## SOURCE DATA
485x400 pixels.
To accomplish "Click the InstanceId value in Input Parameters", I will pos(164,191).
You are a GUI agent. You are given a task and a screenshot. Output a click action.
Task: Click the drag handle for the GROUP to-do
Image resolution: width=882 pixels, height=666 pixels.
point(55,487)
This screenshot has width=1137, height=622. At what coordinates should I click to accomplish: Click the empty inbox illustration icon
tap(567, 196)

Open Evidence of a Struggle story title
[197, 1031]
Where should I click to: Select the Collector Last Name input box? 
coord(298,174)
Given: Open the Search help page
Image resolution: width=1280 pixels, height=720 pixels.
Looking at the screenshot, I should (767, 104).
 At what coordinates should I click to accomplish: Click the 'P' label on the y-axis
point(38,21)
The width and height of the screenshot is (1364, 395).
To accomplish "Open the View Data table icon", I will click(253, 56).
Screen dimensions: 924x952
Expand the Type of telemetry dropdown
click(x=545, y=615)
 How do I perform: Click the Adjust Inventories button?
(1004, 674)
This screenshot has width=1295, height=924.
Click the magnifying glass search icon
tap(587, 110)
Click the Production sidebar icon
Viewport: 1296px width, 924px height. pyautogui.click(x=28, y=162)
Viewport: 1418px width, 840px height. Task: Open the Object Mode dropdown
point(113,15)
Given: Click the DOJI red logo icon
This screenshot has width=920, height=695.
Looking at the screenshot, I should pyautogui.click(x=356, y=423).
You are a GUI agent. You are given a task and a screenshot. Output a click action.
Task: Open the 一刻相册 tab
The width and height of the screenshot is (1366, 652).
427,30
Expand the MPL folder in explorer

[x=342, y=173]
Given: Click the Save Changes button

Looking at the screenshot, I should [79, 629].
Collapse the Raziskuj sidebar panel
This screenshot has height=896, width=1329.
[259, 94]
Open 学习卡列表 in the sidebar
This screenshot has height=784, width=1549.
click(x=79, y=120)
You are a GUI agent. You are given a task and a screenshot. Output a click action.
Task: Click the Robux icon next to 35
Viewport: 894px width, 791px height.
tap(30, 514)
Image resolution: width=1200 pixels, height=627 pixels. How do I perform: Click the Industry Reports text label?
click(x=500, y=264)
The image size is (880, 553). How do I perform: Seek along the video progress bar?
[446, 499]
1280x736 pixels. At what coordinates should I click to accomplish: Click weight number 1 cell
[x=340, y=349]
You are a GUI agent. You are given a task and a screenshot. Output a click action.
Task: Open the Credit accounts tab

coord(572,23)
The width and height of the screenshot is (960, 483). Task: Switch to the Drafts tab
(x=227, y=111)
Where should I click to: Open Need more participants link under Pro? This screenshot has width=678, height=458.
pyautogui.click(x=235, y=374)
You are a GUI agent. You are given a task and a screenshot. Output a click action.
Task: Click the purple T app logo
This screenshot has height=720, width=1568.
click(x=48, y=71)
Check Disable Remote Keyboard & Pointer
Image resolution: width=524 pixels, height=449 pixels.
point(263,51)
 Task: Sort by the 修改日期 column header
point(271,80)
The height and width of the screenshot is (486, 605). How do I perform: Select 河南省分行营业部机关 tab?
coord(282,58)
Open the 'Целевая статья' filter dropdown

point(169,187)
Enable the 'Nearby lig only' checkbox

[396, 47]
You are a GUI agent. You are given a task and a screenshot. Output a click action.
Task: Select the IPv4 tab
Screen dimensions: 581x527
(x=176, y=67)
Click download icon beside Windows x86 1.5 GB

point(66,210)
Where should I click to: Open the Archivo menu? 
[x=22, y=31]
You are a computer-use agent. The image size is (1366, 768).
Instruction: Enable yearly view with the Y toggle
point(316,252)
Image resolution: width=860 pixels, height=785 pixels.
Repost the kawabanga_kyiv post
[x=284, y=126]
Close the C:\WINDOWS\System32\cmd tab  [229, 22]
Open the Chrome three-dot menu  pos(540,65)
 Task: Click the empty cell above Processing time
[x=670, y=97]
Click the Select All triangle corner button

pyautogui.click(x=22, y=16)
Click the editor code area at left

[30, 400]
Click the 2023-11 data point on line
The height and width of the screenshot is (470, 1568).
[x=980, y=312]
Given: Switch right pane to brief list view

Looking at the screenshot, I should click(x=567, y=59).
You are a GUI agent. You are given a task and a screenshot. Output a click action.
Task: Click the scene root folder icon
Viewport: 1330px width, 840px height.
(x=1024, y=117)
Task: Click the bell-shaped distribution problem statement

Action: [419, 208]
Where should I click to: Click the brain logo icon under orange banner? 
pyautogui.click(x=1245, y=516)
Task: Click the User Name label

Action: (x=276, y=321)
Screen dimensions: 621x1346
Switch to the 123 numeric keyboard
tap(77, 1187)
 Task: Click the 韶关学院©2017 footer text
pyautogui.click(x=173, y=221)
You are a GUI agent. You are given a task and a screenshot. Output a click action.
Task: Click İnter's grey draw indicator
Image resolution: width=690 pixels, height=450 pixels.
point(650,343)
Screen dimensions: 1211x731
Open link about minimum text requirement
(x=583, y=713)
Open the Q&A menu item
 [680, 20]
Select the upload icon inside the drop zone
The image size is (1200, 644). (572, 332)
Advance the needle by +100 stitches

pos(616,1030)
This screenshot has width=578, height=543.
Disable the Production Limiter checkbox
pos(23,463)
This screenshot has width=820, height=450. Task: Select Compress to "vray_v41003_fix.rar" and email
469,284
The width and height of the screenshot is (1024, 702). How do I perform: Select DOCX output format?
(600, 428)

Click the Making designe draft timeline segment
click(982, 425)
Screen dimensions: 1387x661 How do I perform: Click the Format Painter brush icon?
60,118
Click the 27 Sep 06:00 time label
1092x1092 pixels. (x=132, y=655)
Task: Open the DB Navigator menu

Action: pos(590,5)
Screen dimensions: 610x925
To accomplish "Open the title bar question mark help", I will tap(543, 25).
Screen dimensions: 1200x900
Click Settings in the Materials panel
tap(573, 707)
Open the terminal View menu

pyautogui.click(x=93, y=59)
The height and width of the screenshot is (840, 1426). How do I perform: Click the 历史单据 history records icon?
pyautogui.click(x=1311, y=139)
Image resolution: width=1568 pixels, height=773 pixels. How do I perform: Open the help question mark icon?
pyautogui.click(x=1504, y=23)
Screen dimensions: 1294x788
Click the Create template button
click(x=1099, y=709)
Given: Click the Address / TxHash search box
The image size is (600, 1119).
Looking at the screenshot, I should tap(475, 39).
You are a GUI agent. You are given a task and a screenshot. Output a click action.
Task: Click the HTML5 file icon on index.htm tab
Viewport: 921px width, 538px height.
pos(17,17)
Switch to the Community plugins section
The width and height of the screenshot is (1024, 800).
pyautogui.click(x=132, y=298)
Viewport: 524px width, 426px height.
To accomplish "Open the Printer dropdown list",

## PROBLEM DESCRIPTION
When you output the entries, keep every word exactly as it stands.

## TASK SOLUTION
485x400 pixels.
To accomplish "Click the InstanceId value in Input Parameters", I will pos(164,191).
You are a GUI agent. You are given a task and a screenshot. Output a click action.
Task: Click the drag handle for the GROUP to-do
Image resolution: width=882 pixels, height=666 pixels.
point(55,487)
This screenshot has width=1137, height=622. At what coordinates should I click to accomplish: Click the empty inbox illustration icon
tap(567, 196)

Open Evidence of a Struggle story title
[197, 1031]
Where should I click to: Select the Collector Last Name input box? 
coord(298,174)
Given: Open the Search help page
Image resolution: width=1280 pixels, height=720 pixels.
Looking at the screenshot, I should (767, 104).
 At what coordinates should I click to accomplish: Click the 'P' label on the y-axis
point(38,21)
The width and height of the screenshot is (1364, 395).
To accomplish "Open the View Data table icon", I will click(253, 56).
Screen dimensions: 924x952
Expand the Type of telemetry dropdown
click(x=545, y=615)
 How do I perform: Click the Adjust Inventories button?
(1004, 674)
This screenshot has width=1295, height=924.
Click the magnifying glass search icon
tap(587, 110)
Click the Production sidebar icon
Viewport: 1296px width, 924px height. pyautogui.click(x=28, y=162)
Viewport: 1418px width, 840px height. Task: Open the Object Mode dropdown
point(113,15)
Given: Click the DOJI red logo icon
This screenshot has width=920, height=695.
Looking at the screenshot, I should pyautogui.click(x=356, y=423).
You are a GUI agent. You are given a task and a screenshot. Output a click action.
Task: Open the 一刻相册 tab
The width and height of the screenshot is (1366, 652).
427,30
Expand the MPL folder in explorer

[x=342, y=173]
Given: Click the Save Changes button

Looking at the screenshot, I should [79, 629].
Collapse the Raziskuj sidebar panel
This screenshot has height=896, width=1329.
[259, 94]
Open 学习卡列表 in the sidebar
This screenshot has height=784, width=1549.
click(x=79, y=120)
You are a GUI agent. You are given a task and a screenshot. Output a click action.
Task: Click the Robux icon next to 35
Viewport: 894px width, 791px height.
tap(30, 514)
Image resolution: width=1200 pixels, height=627 pixels. How do I perform: Click the Industry Reports text label?
click(x=500, y=264)
The image size is (880, 553). How do I perform: Seek along the video progress bar?
[446, 499]
1280x736 pixels. At what coordinates should I click to accomplish: Click weight number 1 cell
[x=340, y=349]
You are a GUI agent. You are given a task and a screenshot. Output a click action.
Task: Open the Credit accounts tab

coord(572,23)
The width and height of the screenshot is (960, 483). Task: Switch to the Drafts tab
(x=227, y=111)
Where should I click to: Open Need more participants link under Pro? This screenshot has width=678, height=458.
pyautogui.click(x=235, y=374)
You are a GUI agent. You are given a task and a screenshot. Output a click action.
Task: Click the purple T app logo
This screenshot has height=720, width=1568.
click(x=48, y=71)
Check Disable Remote Keyboard & Pointer
Image resolution: width=524 pixels, height=449 pixels.
point(263,51)
 Task: Sort by the 修改日期 column header
point(271,80)
The height and width of the screenshot is (486, 605). How do I perform: Select 河南省分行营业部机关 tab?
coord(282,58)
Open the 'Целевая статья' filter dropdown

point(169,187)
Enable the 'Nearby lig only' checkbox

[396, 47]
You are a GUI agent. You are given a task and a screenshot. Output a click action.
Task: Select the IPv4 tab
Screen dimensions: 581x527
(x=176, y=67)
Click download icon beside Windows x86 1.5 GB

point(66,210)
Where should I click to: Open the Archivo menu? 
[x=22, y=31]
You are a computer-use agent. The image size is (1366, 768).
Instruction: Enable yearly view with the Y toggle
point(316,252)
Image resolution: width=860 pixels, height=785 pixels.
Repost the kawabanga_kyiv post
[x=284, y=126]
Close the C:\WINDOWS\System32\cmd tab  [229, 22]
Open the Chrome three-dot menu  pos(540,65)
 Task: Click the empty cell above Processing time
[x=670, y=97]
Click the Select All triangle corner button

pyautogui.click(x=22, y=16)
Click the editor code area at left

[30, 400]
Click the 2023-11 data point on line
The height and width of the screenshot is (470, 1568).
[x=980, y=312]
Given: Switch right pane to brief list view

Looking at the screenshot, I should click(x=567, y=59).
You are a GUI agent. You are given a task and a screenshot. Output a click action.
Task: Click the scene root folder icon
Viewport: 1330px width, 840px height.
(x=1024, y=117)
Task: Click the bell-shaped distribution problem statement

Action: [419, 208]
Where should I click to: Click the brain logo icon under orange banner? 
pyautogui.click(x=1245, y=516)
Task: Click the User Name label

Action: (x=276, y=321)
Screen dimensions: 621x1346
Switch to the 123 numeric keyboard
tap(77, 1187)
 Task: Click the 韶关学院©2017 footer text
pyautogui.click(x=173, y=221)
You are a GUI agent. You are given a task and a screenshot. Output a click action.
Task: Click İnter's grey draw indicator
Image resolution: width=690 pixels, height=450 pixels.
point(650,343)
Screen dimensions: 1211x731
Open link about minimum text requirement
(x=583, y=713)
Open the Q&A menu item
 [680, 20]
Select the upload icon inside the drop zone
The image size is (1200, 644). (572, 332)
Advance the needle by +100 stitches

pos(616,1030)
This screenshot has width=578, height=543.
Disable the Production Limiter checkbox
pos(23,463)
This screenshot has width=820, height=450. Task: Select Compress to "vray_v41003_fix.rar" and email
469,284
The width and height of the screenshot is (1024, 702). How do I perform: Select DOCX output format?
(600, 428)

Click the Making designe draft timeline segment
click(982, 425)
Screen dimensions: 1387x661 How do I perform: Click the Format Painter brush icon?
60,118
Click the 27 Sep 06:00 time label
1092x1092 pixels. (x=132, y=655)
Task: Open the DB Navigator menu

Action: pos(590,5)
Screen dimensions: 610x925
To accomplish "Open the title bar question mark help", I will tap(543, 25).
Screen dimensions: 1200x900
Click Settings in the Materials panel
tap(573, 707)
Open the terminal View menu

pyautogui.click(x=93, y=59)
The height and width of the screenshot is (840, 1426). How do I perform: Click the 历史单据 history records icon?
pyautogui.click(x=1311, y=139)
Image resolution: width=1568 pixels, height=773 pixels. How do I perform: Open the help question mark icon?
pyautogui.click(x=1504, y=23)
Screen dimensions: 1294x788
Click the Create template button
click(x=1099, y=709)
Given: Click the Address / TxHash search box
The image size is (600, 1119).
Looking at the screenshot, I should tap(475, 39).
You are a GUI agent. You are given a task and a screenshot. Output a click action.
Task: Click the HTML5 file icon on index.htm tab
Viewport: 921px width, 538px height.
pos(17,17)
Switch to the Community plugins section
The width and height of the screenshot is (1024, 800).
pyautogui.click(x=132, y=298)
Viewport: 524px width, 426px height.
To accomplish "Open the Printer dropdown list",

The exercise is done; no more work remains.